L’arte africana, in qualche modo, è da più di un secolo al centro dell’interesse occidentale. A inizio Novecento erano gli artisti – su tutti ricordiamo Picasso – che si ispiravano all’arte primitivista per sviluppare uno stile nuovo agli occhi dell’Europa. Avanti nel secolo sono stati i collezionisti, soprattutto centroeuropei, ad assorbire i manufatti africani come opera esotica e residuo di un passato coloniale. Ora, finalmente libera da dinamiche di prevaricazioni o meramente citazioniste, è la proposta artistica africana stessa a farsi avanti, a proporre in prima persona quel che oggi ha da offrire.

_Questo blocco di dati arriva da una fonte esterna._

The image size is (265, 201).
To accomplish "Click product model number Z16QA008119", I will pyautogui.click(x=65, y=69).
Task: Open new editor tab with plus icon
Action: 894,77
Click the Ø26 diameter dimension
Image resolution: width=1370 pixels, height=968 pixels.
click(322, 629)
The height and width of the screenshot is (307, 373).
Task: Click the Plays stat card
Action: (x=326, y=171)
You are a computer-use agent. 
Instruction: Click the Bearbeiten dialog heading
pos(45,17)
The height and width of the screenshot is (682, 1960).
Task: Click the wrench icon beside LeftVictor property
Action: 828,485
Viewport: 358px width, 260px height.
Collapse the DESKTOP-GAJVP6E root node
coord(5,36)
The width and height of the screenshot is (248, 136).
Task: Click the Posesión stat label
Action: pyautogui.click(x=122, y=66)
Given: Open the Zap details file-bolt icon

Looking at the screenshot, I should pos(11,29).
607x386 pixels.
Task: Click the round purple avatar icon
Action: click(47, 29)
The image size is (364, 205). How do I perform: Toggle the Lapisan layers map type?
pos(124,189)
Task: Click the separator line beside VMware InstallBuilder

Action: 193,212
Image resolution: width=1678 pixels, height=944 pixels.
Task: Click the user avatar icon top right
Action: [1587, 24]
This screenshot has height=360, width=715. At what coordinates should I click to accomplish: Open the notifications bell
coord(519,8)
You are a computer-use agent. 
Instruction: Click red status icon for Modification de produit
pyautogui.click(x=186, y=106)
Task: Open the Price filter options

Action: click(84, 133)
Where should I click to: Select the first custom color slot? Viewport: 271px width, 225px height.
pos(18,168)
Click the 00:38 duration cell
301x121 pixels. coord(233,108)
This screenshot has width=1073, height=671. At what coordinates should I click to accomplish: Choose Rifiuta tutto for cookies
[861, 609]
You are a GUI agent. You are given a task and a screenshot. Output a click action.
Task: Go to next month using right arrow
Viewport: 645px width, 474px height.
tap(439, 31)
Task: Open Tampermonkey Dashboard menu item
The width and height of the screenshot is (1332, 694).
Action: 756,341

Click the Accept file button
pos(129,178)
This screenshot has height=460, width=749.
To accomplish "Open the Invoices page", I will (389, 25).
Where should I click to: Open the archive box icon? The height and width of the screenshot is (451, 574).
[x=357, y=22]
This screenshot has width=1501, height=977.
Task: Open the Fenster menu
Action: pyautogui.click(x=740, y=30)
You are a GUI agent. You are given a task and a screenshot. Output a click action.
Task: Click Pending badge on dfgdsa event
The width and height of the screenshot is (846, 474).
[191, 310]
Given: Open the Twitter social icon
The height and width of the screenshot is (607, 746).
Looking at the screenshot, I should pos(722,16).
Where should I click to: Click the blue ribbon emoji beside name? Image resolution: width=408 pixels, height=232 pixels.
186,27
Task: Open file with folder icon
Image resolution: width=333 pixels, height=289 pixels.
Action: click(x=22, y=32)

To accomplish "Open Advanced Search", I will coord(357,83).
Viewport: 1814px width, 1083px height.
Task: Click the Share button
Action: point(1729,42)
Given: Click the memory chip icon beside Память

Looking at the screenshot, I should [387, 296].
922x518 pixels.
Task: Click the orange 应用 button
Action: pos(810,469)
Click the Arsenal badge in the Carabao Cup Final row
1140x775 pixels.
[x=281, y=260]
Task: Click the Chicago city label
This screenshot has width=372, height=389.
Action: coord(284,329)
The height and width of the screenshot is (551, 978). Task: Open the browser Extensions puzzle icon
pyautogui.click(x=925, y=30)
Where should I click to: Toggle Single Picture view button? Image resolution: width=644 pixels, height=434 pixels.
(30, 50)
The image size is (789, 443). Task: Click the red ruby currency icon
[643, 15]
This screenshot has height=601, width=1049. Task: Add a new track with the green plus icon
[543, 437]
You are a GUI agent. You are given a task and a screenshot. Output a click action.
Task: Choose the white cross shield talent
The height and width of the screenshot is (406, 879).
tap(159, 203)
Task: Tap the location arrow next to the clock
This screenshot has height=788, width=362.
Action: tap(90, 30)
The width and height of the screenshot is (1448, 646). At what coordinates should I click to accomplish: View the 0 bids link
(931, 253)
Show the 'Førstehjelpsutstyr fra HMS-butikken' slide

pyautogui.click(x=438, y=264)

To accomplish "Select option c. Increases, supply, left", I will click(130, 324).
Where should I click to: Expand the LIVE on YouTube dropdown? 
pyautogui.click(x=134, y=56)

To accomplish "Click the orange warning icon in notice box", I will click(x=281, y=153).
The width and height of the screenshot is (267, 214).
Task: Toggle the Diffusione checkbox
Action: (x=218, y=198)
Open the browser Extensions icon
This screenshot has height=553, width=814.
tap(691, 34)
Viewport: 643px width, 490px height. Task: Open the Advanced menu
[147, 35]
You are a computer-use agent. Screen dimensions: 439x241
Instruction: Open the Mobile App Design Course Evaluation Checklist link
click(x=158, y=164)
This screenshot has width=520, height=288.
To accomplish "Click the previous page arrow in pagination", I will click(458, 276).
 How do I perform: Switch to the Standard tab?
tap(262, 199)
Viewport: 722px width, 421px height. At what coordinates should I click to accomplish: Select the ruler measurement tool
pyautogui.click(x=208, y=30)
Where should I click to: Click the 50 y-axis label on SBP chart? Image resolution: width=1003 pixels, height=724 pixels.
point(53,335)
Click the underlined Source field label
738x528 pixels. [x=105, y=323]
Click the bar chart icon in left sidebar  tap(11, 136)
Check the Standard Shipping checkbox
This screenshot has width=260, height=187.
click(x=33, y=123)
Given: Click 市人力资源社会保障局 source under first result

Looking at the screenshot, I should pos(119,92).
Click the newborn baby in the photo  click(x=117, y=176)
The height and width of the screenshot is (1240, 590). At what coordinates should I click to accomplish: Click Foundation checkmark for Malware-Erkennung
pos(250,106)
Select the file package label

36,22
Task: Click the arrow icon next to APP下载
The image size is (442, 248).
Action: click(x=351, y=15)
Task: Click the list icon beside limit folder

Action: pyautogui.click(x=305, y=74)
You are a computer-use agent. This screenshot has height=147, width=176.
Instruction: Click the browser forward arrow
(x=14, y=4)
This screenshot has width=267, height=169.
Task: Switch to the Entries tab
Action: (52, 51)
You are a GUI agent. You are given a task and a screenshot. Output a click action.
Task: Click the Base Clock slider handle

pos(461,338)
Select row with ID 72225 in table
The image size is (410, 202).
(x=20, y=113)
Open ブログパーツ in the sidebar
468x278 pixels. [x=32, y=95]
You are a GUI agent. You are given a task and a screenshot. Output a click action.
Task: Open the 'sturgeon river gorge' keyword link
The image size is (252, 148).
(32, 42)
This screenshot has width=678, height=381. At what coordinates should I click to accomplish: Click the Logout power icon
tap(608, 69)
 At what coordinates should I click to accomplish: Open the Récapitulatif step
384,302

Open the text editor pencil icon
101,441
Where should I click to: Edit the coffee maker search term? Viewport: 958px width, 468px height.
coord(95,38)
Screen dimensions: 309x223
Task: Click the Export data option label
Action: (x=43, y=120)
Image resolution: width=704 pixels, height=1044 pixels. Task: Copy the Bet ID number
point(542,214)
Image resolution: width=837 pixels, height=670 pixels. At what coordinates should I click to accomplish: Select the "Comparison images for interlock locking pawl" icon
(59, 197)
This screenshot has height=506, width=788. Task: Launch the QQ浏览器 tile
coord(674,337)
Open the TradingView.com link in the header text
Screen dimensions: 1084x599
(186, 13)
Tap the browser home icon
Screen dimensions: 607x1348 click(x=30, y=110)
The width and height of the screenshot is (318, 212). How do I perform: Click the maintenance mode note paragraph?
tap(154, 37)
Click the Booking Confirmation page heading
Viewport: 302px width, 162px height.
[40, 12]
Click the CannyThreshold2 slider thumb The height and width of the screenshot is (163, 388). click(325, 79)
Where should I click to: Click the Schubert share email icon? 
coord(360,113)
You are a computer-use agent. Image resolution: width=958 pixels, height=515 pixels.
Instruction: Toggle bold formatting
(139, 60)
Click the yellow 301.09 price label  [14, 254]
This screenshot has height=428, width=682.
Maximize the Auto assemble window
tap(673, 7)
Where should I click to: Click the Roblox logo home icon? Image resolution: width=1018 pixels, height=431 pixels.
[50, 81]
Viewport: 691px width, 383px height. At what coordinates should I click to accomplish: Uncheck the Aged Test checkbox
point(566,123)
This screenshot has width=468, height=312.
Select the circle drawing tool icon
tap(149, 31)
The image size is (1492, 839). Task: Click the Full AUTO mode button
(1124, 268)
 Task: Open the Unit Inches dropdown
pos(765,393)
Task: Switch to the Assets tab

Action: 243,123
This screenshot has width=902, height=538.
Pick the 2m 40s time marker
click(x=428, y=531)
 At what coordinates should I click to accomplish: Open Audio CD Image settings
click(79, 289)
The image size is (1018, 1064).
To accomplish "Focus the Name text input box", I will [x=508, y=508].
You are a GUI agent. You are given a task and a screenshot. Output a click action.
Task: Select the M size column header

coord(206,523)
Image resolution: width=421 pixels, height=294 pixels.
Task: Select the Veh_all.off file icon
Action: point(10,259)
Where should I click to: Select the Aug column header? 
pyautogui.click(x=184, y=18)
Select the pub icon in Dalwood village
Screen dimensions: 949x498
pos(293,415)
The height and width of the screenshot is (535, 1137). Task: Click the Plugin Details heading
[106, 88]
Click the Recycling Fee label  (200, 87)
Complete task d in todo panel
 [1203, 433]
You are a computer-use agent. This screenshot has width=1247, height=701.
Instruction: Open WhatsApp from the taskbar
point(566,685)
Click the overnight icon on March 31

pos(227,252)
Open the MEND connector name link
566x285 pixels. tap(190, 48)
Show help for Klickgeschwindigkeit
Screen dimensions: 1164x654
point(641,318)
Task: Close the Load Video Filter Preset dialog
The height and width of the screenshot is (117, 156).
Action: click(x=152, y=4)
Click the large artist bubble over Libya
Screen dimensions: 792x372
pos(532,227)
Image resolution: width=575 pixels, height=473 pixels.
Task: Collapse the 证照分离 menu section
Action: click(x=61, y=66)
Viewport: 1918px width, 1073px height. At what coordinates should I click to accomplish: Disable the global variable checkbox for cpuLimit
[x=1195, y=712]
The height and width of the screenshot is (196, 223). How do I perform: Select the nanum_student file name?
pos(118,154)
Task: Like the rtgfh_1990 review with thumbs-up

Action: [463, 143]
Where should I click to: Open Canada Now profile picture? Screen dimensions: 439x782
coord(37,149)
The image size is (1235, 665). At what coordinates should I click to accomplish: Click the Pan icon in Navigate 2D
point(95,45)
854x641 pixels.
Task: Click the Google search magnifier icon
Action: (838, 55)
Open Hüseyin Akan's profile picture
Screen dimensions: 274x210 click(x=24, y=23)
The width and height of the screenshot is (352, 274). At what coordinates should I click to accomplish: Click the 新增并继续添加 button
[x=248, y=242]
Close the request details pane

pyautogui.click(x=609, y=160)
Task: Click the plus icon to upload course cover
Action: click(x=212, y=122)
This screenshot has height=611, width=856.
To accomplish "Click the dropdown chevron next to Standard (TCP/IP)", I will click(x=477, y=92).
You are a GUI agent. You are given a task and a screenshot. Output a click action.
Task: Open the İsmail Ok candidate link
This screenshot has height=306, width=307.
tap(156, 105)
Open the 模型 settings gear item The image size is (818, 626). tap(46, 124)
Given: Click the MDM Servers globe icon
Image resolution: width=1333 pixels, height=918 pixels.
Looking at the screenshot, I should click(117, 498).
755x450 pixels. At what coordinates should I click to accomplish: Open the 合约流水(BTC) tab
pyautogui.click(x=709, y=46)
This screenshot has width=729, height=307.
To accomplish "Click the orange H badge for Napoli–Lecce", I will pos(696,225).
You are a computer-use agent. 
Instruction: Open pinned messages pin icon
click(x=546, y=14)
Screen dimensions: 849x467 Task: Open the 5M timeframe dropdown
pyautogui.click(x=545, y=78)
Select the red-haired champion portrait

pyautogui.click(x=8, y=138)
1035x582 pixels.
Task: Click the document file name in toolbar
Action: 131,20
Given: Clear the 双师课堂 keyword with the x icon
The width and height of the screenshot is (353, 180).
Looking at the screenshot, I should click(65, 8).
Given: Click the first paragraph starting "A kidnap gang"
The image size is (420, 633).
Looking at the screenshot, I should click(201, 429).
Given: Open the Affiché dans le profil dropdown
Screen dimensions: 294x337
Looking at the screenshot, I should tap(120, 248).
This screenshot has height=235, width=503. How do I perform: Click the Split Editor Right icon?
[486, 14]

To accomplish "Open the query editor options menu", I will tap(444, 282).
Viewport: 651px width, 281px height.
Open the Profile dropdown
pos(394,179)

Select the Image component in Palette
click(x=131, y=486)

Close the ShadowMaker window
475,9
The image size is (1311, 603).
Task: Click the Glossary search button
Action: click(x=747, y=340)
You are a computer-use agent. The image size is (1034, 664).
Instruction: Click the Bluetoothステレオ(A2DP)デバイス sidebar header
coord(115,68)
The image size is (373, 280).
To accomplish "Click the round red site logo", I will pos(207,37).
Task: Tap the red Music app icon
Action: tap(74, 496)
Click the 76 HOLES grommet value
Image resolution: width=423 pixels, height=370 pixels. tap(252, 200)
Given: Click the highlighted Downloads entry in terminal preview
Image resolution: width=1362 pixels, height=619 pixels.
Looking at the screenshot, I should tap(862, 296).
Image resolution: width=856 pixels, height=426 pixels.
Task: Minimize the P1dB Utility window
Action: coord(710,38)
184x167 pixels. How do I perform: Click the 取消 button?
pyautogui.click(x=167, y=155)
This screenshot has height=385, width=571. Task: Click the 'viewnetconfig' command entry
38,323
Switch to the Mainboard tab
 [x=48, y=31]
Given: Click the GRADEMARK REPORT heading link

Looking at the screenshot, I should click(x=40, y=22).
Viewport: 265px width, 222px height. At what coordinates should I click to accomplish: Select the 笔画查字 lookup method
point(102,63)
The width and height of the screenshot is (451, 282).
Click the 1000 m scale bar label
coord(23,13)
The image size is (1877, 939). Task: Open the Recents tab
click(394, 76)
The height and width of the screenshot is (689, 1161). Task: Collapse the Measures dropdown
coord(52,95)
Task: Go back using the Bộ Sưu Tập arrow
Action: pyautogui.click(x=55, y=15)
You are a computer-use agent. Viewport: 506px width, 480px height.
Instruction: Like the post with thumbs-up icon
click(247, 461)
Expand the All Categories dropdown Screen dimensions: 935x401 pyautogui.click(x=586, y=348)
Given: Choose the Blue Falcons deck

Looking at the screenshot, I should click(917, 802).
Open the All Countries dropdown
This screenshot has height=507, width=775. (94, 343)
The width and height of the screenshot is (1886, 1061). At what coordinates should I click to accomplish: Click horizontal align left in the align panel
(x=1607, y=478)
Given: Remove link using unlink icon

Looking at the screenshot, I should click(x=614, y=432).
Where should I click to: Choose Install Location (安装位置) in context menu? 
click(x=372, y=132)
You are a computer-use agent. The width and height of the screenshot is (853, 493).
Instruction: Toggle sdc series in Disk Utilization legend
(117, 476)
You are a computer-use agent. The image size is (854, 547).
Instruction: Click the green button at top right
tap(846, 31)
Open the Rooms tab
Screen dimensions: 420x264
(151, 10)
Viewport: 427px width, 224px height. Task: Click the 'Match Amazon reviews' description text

Significativo, in tal senso, l’allargamento della partecipazione del continente alla Biennale di Venezia, dove storicamente è stato sottorappresentato. Nel 2022 figuravano solo nove Paesi africani, mentre nel 2024 si arriverà ad almeno 25. Tra questi, ci saranno i debutti di Benin e Marocco, ma anche il ritorno della Nigeria (per la seconda volta alla manifestazione, la prima fu nel 2017) che propone un padiglione che si annuncia ambizioso.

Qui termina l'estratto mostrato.